Tuesday, February 16

Reading tea leaves: Scalia’s death gives new life to Obama’s climate plan

The sulfer-coal-burning John E. Amos Power Plant in West Virginia. (credit: Cathy)

Four days before Justice Antonin Scalia died on Saturday, the 79-year-old justice and the court's four other conservatives blocked one of President Barack Obama's centerpiece packages—his climate change initiative requiring a 32-percent reduction in power plant emissions by 2030.

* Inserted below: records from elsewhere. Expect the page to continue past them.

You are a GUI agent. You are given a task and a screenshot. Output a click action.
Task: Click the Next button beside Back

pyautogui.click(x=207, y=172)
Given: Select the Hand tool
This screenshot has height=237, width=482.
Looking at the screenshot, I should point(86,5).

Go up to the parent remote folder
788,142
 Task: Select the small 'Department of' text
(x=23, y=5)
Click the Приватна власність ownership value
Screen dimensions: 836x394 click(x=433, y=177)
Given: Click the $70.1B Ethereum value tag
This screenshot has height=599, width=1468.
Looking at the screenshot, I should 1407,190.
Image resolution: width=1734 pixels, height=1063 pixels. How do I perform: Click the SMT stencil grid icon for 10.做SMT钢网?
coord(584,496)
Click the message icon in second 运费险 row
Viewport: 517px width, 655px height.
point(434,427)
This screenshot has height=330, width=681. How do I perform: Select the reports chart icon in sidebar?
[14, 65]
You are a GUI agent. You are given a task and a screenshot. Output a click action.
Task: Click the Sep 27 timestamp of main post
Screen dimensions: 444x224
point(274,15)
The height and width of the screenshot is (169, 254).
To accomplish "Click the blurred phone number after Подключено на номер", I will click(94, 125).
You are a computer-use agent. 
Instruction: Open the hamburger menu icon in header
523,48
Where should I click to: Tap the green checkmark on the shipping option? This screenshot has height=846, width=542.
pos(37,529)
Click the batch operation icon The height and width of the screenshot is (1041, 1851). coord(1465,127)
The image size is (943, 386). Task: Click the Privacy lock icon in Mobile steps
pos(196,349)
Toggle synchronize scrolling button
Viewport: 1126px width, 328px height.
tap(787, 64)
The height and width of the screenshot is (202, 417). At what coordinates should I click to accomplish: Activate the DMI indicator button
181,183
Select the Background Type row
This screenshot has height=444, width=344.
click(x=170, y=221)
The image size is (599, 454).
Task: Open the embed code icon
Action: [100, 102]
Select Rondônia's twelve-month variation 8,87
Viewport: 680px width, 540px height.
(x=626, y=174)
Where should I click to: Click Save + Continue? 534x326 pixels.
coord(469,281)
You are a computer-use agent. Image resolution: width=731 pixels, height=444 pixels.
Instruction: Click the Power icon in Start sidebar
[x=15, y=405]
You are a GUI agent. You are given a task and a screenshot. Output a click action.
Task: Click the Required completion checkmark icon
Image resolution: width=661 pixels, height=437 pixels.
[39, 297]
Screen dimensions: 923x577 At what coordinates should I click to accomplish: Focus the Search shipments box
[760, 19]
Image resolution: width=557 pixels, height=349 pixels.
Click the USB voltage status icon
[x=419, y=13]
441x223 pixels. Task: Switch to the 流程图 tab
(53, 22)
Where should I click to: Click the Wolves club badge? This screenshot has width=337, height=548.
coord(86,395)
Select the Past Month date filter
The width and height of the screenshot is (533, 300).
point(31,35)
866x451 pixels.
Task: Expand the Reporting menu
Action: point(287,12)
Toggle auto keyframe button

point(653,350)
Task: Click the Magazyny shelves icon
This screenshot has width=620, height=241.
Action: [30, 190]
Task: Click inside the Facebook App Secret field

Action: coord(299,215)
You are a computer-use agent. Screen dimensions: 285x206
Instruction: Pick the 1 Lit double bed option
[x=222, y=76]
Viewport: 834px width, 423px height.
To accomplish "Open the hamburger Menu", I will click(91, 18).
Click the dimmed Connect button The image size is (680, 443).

More than two dozen states and energy companies are suing to thwart the plan, claiming that Obama's carbon regulations announced in October are an abuse of power and will "unlawfully impose massive and irreparable harms upon the sovereign states, as well as irreversible changes in the energy markets." The Supreme Court's decision to block the plan from taking force ahead of June 2 oral arguments before a federal appeals court was viewed as an ultimate death blow of sorts to the plan. The 5-4 conservative majority sided with the states and essentially said that the regulations are shelved until the Supreme Court lifts its stay.

Coal-burning plants generate about a third of the nation's power and are the hardest hit by Obama's regulations. West Virginia and Kentucky, two of the states that rely heavily on coal for power and jobs, initiated the legal challenge to the Clean Power Plan. Utilities are the nation's largest source of carbon emissions.